REQUIRED WORK: Quote each record exactly, please, leaving none out.

Stored data entries:
────
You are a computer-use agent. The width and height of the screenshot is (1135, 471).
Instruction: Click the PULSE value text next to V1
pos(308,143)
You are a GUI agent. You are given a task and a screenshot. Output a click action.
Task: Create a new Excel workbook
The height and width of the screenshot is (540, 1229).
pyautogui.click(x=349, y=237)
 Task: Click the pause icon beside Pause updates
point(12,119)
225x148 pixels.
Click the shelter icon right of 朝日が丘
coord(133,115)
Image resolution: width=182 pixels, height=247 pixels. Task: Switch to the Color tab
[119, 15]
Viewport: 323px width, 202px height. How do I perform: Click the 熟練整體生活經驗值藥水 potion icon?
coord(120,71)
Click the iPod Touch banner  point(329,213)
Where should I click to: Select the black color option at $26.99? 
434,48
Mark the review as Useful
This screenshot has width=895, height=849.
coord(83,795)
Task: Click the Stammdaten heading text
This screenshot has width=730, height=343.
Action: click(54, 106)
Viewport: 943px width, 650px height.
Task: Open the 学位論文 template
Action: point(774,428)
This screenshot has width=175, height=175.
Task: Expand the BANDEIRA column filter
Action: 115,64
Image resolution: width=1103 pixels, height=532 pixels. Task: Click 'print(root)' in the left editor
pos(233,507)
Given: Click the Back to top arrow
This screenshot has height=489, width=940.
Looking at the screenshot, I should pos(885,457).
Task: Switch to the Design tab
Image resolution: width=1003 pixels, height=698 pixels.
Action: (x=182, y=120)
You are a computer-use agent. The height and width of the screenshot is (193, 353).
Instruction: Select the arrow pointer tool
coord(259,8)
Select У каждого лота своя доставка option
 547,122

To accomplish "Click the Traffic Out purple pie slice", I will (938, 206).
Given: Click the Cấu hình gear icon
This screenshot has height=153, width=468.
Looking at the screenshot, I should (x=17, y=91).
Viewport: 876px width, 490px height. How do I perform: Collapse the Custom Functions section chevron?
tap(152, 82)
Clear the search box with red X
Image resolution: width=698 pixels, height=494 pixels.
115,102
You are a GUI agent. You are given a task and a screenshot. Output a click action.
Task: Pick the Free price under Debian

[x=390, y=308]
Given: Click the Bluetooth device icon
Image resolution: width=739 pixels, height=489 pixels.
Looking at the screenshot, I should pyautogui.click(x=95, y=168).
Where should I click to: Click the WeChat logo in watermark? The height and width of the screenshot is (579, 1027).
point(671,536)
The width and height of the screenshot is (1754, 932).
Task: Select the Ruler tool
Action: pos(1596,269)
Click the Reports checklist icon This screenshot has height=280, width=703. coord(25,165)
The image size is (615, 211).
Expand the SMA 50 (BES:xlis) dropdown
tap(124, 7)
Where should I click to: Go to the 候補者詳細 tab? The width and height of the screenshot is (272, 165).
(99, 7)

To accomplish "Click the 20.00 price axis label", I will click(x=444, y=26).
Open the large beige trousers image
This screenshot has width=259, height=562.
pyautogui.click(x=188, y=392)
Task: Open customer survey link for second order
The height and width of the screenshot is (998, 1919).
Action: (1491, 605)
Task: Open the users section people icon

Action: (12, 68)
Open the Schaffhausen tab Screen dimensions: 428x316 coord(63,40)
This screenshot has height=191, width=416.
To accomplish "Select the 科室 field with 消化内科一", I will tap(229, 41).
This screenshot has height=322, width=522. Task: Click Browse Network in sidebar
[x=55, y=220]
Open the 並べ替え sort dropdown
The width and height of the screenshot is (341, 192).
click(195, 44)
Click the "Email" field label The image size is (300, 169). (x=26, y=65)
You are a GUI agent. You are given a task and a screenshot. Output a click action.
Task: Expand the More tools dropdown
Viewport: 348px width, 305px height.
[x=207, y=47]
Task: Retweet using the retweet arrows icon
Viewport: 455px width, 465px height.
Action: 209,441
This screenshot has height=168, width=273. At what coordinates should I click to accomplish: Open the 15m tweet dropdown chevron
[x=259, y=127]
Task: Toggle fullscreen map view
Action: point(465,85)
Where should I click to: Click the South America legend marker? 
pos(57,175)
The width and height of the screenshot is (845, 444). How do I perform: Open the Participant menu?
────
YOUR SOLUTION:
You are a computer-use agent. The width and height of the screenshot is (1135, 471).
Instruction: Click the PULSE value text next to V1
pos(308,143)
You are a GUI agent. You are given a task and a screenshot. Output a click action.
Task: Create a new Excel workbook
The height and width of the screenshot is (540, 1229).
pyautogui.click(x=349, y=237)
 Task: Click the pause icon beside Pause updates
point(12,119)
225x148 pixels.
Click the shelter icon right of 朝日が丘
coord(133,115)
Image resolution: width=182 pixels, height=247 pixels. Task: Switch to the Color tab
[119, 15]
Viewport: 323px width, 202px height. How do I perform: Click the 熟練整體生活經驗值藥水 potion icon?
coord(120,71)
Click the iPod Touch banner  point(329,213)
Where should I click to: Select the black color option at $26.99? 
434,48
Mark the review as Useful
This screenshot has width=895, height=849.
coord(83,795)
Task: Click the Stammdaten heading text
This screenshot has width=730, height=343.
Action: click(54, 106)
Viewport: 943px width, 650px height.
Task: Open the 学位論文 template
Action: point(774,428)
This screenshot has width=175, height=175.
Task: Expand the BANDEIRA column filter
Action: 115,64
Image resolution: width=1103 pixels, height=532 pixels. Task: Click 'print(root)' in the left editor
pos(233,507)
Given: Click the Back to top arrow
This screenshot has height=489, width=940.
Looking at the screenshot, I should pos(885,457).
Task: Switch to the Design tab
Image resolution: width=1003 pixels, height=698 pixels.
Action: (x=182, y=120)
You are a computer-use agent. The height and width of the screenshot is (193, 353).
Instruction: Select the arrow pointer tool
coord(259,8)
Select У каждого лота своя доставка option
 547,122

To accomplish "Click the Traffic Out purple pie slice", I will (938, 206).
Given: Click the Cấu hình gear icon
This screenshot has height=153, width=468.
Looking at the screenshot, I should (x=17, y=91).
Viewport: 876px width, 490px height. How do I perform: Collapse the Custom Functions section chevron?
tap(152, 82)
Clear the search box with red X
Image resolution: width=698 pixels, height=494 pixels.
115,102
You are a GUI agent. You are given a task and a screenshot. Output a click action.
Task: Pick the Free price under Debian

[x=390, y=308]
Given: Click the Bluetooth device icon
Image resolution: width=739 pixels, height=489 pixels.
Looking at the screenshot, I should pyautogui.click(x=95, y=168).
Where should I click to: Click the WeChat logo in watermark? The height and width of the screenshot is (579, 1027).
point(671,536)
The width and height of the screenshot is (1754, 932).
Task: Select the Ruler tool
Action: pos(1596,269)
Click the Reports checklist icon This screenshot has height=280, width=703. coord(25,165)
The image size is (615, 211).
Expand the SMA 50 (BES:xlis) dropdown
tap(124, 7)
Where should I click to: Go to the 候補者詳細 tab? The width and height of the screenshot is (272, 165).
(99, 7)

To accomplish "Click the 20.00 price axis label", I will click(x=444, y=26).
Open the large beige trousers image
This screenshot has width=259, height=562.
pyautogui.click(x=188, y=392)
Task: Open customer survey link for second order
The height and width of the screenshot is (998, 1919).
Action: (1491, 605)
Task: Open the users section people icon

Action: (12, 68)
Open the Schaffhausen tab Screen dimensions: 428x316 coord(63,40)
This screenshot has height=191, width=416.
To accomplish "Select the 科室 field with 消化内科一", I will tap(229, 41).
This screenshot has height=322, width=522. Task: Click Browse Network in sidebar
[x=55, y=220]
Open the 並べ替え sort dropdown
The width and height of the screenshot is (341, 192).
click(195, 44)
Click the "Email" field label The image size is (300, 169). (x=26, y=65)
You are a GUI agent. You are given a task and a screenshot. Output a click action.
Task: Expand the More tools dropdown
Viewport: 348px width, 305px height.
[x=207, y=47]
Task: Retweet using the retweet arrows icon
Viewport: 455px width, 465px height.
Action: 209,441
This screenshot has height=168, width=273. At what coordinates should I click to accomplish: Open the 15m tweet dropdown chevron
[x=259, y=127]
Task: Toggle fullscreen map view
Action: point(465,85)
Where should I click to: Click the South America legend marker? 
pos(57,175)
The width and height of the screenshot is (845, 444). How do I perform: Open the Participant menu?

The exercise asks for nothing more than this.